10  Pandas Transformations Practice

This notebook focuses on grouping, aggregation, reshaping, and joining tables.

import pandas as pd

orders = pd.DataFrame(
    {
        "order_id": [1001, 1002, 1003, 1004, 1005, 1006],
        "customer_id": [1, 2, 1, 3, 2, 4],
        "channel": ["web", "mobile", "web", "web", "mobile", "partner"],
        "category": ["books", "books", "course", "course", "books", "course"],
        "amount": [20, 15, 120, 95, 30, 210],
    }
)

customers = pd.DataFrame(
    {
        "customer_id": [1, 2, 3, 4],
        "segment": ["individual", "individual", "startup", "enterprise"],
        "region": ["US", "IN", "DE", "US"],
    }
)

orders

10.1 Exercise 1

Compute the total amount by category.

# TODO: Group by category and sum the amount column.
revenue_by_category = orders.groupby("____")["amount"].____()
revenue_by_category

10.2 Exercise 2

Compute count, mean, and max amount by channel.
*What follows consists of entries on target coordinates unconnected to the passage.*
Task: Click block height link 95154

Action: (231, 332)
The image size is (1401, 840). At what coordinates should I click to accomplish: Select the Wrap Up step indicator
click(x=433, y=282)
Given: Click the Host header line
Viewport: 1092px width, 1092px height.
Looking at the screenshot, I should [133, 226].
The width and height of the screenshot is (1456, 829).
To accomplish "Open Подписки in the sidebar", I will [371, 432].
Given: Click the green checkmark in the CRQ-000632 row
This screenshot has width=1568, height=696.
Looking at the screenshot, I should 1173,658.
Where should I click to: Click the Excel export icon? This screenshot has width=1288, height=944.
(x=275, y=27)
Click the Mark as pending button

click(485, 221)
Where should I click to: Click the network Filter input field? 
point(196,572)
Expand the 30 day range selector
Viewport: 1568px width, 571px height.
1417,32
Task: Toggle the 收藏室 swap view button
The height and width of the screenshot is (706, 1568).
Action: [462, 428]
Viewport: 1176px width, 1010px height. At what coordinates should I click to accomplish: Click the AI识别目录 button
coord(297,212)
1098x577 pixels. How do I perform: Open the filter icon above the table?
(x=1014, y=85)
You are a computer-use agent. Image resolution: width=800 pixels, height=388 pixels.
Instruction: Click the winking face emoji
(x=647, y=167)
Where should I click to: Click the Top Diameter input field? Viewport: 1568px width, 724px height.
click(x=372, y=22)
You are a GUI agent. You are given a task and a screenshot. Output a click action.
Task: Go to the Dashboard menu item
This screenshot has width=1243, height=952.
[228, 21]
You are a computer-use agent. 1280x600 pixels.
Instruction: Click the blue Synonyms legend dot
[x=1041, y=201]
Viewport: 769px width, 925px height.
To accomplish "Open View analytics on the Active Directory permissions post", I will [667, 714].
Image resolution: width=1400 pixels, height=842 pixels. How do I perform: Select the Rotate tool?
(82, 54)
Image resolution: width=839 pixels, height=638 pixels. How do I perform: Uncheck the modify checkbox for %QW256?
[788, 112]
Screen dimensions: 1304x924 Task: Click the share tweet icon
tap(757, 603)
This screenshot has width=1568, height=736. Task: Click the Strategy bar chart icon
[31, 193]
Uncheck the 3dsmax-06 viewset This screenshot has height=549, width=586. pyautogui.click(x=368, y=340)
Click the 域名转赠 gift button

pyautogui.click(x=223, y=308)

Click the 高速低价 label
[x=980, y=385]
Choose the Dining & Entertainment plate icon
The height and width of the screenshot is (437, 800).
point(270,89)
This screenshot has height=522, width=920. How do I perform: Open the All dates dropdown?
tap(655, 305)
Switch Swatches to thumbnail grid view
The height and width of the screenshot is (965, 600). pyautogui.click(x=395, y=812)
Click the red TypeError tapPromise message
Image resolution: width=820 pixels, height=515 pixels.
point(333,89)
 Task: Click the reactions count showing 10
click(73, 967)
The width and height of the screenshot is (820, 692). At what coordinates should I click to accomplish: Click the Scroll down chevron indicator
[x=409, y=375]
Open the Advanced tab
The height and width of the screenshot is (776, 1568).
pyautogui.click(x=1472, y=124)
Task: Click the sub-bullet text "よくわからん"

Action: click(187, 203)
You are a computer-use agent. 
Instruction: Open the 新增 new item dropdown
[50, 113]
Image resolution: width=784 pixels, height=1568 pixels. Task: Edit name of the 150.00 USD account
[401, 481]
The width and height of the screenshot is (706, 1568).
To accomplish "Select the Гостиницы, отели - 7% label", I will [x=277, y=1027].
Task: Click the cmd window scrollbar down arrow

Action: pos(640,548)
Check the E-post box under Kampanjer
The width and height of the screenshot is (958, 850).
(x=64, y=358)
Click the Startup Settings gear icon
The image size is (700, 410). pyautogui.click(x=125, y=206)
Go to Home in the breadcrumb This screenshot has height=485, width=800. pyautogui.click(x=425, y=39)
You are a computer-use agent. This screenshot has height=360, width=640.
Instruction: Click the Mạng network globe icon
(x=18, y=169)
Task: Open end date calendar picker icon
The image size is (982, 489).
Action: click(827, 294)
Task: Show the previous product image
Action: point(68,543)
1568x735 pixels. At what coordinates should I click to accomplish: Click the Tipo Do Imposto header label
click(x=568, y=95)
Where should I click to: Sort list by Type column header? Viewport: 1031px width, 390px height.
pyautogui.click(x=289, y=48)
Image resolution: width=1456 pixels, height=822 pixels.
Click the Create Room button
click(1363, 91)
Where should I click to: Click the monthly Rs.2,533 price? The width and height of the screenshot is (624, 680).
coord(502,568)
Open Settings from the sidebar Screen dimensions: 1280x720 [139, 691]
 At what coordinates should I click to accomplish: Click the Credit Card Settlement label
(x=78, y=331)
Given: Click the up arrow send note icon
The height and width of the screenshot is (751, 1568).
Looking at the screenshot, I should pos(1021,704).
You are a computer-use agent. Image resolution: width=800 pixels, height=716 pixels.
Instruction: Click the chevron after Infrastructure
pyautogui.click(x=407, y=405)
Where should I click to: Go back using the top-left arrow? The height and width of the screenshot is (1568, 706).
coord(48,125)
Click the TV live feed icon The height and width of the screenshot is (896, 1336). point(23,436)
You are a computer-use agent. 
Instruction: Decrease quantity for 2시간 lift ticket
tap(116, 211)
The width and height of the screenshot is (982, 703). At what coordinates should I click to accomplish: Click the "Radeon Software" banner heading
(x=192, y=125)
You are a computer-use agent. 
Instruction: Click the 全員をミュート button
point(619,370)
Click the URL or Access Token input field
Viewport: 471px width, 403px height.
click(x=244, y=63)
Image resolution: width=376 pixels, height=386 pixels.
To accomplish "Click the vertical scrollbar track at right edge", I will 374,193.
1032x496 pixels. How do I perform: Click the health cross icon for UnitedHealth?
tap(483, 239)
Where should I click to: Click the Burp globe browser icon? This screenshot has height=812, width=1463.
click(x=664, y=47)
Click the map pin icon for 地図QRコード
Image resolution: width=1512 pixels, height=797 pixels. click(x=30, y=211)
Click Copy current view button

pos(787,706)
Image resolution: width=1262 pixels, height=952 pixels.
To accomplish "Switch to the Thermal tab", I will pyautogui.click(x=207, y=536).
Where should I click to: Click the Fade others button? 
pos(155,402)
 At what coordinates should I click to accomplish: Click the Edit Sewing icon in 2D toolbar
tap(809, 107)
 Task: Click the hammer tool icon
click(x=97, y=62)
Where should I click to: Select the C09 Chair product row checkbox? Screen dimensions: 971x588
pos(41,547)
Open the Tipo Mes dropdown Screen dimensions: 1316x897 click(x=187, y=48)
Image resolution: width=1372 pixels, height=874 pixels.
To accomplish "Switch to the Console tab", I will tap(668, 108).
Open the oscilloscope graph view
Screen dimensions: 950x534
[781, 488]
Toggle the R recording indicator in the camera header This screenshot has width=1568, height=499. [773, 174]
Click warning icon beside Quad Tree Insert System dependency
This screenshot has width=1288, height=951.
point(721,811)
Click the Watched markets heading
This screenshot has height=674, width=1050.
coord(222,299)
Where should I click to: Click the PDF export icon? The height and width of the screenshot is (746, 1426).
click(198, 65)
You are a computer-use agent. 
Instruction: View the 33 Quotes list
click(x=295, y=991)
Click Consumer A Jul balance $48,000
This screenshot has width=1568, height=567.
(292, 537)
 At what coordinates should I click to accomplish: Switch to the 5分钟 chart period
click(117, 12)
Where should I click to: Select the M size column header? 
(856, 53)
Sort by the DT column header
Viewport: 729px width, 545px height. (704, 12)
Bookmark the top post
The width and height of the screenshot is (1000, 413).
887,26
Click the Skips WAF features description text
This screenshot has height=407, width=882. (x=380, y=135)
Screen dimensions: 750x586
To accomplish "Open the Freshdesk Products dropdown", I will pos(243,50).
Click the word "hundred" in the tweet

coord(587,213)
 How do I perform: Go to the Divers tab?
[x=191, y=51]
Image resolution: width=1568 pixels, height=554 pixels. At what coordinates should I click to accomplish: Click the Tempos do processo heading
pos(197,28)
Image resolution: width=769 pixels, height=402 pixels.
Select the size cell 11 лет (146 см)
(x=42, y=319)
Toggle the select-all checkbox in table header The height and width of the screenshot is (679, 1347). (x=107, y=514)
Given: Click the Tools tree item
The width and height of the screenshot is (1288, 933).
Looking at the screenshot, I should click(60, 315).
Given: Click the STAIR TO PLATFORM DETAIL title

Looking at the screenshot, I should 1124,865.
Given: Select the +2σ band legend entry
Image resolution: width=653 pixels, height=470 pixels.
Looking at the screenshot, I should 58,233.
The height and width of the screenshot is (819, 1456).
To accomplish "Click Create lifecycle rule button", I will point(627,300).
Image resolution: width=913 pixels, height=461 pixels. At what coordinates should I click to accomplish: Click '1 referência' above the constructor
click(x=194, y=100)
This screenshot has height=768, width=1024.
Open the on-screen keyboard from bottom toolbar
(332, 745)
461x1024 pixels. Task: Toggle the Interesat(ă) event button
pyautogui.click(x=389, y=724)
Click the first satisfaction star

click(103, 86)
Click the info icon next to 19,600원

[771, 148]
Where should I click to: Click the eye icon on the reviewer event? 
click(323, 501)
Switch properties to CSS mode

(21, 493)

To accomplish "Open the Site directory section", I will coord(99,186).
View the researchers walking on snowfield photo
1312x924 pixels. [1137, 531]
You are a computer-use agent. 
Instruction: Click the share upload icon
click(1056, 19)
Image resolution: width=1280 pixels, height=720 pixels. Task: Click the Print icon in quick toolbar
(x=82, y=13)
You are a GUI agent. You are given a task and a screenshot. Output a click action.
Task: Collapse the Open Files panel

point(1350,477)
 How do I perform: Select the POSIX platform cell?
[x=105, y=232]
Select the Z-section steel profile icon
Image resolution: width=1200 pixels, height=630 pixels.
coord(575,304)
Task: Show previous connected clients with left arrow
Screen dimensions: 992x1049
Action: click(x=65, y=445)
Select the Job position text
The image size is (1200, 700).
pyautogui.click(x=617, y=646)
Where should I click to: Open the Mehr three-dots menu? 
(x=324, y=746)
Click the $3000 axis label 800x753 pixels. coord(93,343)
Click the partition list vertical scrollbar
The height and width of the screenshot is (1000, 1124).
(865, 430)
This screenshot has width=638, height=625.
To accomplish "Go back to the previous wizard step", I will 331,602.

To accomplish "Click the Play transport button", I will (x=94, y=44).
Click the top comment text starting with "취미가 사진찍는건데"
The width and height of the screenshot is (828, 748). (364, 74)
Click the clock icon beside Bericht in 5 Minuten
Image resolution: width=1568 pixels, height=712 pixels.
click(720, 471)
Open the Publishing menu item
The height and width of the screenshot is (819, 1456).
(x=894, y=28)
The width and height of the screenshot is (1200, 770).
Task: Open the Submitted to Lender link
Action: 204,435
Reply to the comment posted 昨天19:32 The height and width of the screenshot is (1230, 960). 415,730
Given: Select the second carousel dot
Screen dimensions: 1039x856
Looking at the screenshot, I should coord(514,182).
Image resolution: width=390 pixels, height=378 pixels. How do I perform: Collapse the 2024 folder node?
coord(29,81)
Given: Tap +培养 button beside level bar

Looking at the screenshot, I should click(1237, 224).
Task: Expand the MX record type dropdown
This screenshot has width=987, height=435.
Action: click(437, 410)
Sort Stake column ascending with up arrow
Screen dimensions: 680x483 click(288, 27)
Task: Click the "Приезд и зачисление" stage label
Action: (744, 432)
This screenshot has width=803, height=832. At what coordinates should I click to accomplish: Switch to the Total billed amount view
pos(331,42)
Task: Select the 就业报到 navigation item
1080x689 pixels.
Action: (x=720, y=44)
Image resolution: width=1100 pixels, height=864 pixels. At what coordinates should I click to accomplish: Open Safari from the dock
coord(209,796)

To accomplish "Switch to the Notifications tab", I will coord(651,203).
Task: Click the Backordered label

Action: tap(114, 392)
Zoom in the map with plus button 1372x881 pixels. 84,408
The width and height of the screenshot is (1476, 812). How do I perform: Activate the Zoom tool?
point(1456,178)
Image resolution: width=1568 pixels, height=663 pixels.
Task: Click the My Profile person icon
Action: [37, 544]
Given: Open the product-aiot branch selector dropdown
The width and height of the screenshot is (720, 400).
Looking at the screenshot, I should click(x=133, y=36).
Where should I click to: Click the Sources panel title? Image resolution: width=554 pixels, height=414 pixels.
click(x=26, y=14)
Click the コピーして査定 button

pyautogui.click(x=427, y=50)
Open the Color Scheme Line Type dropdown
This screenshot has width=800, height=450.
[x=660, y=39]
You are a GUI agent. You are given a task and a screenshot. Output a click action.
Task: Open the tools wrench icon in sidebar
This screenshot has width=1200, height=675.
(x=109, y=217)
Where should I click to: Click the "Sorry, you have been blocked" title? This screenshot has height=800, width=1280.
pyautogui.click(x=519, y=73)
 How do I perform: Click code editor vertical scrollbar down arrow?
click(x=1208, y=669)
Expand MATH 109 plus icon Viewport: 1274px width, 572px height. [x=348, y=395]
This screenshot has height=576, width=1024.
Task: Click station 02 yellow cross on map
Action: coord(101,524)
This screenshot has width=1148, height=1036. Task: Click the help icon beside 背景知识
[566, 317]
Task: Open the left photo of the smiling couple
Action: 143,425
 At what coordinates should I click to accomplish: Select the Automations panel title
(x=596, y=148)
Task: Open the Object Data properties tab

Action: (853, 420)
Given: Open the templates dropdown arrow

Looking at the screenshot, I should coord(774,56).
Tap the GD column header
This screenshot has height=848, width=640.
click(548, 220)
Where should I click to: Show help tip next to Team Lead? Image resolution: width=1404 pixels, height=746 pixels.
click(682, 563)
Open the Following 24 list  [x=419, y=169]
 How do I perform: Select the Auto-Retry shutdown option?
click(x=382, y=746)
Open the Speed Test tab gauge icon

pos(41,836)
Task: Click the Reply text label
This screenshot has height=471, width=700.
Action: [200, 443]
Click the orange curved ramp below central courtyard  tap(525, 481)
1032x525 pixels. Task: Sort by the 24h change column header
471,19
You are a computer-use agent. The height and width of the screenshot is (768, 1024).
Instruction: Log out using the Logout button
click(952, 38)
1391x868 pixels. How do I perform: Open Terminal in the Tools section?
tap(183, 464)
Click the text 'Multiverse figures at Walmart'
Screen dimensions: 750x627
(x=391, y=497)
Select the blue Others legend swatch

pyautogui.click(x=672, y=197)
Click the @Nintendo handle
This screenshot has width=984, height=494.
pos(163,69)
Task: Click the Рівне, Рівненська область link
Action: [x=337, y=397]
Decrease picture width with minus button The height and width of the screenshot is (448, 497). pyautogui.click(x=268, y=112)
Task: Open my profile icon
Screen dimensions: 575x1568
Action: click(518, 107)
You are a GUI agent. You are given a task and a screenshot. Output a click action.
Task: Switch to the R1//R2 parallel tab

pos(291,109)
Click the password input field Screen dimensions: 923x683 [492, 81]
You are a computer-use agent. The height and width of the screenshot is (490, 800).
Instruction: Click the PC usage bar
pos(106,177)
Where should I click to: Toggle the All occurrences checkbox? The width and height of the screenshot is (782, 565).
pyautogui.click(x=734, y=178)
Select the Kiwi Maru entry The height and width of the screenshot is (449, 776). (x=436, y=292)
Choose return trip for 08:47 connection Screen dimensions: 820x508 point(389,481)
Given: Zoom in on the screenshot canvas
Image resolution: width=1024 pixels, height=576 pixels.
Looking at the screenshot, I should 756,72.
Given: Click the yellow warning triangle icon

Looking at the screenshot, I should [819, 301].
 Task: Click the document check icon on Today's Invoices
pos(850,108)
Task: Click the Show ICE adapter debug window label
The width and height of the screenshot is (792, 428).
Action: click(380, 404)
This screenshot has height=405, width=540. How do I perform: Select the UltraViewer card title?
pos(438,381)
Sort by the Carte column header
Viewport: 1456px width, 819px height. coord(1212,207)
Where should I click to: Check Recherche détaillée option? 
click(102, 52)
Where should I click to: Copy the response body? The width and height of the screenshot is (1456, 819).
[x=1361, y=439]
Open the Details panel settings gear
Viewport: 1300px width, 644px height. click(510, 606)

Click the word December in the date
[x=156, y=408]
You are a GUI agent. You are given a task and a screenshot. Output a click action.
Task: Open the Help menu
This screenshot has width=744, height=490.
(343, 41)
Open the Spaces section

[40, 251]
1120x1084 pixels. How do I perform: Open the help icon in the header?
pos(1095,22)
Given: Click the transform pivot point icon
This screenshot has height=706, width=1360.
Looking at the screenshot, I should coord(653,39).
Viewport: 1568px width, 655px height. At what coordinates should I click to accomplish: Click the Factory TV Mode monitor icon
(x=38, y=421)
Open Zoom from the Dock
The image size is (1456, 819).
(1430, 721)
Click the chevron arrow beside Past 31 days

# TODO: Aggregate the amount column with count, mean, and max.
channel_summary = orders.groupby("channel")["amount"].agg(["____", "____", "____"])
channel_summary

10.3 Exercise 3

Create a pivot table with channel as rows, category as columns, and the sum of amount as values.

# TODO: Fill in the pivot arguments.
pivoted = orders.pivot_table(
    index="____",
    columns="____",
    values="____",
    aggfunc="sum",
)
pivoted

10.4 Exercise 4

Merge orders with customers using customer_id.

# TODO: Merge the two tables on customer_id.
orders_with_customers = orders.merge(customers, on="___________", how="left")
orders_with_customers

10.5 Exercise 5

After the merge, compute total revenue by segment.

# TODO: Reuse the merged table and summarize amount by segment.
segment_revenue = orders_with_customers.groupby("____")["amount"].sum()
segment_revenue

10.6 Reflection

Which operation feels closest to SQL, and which feels distinctively pandas-native?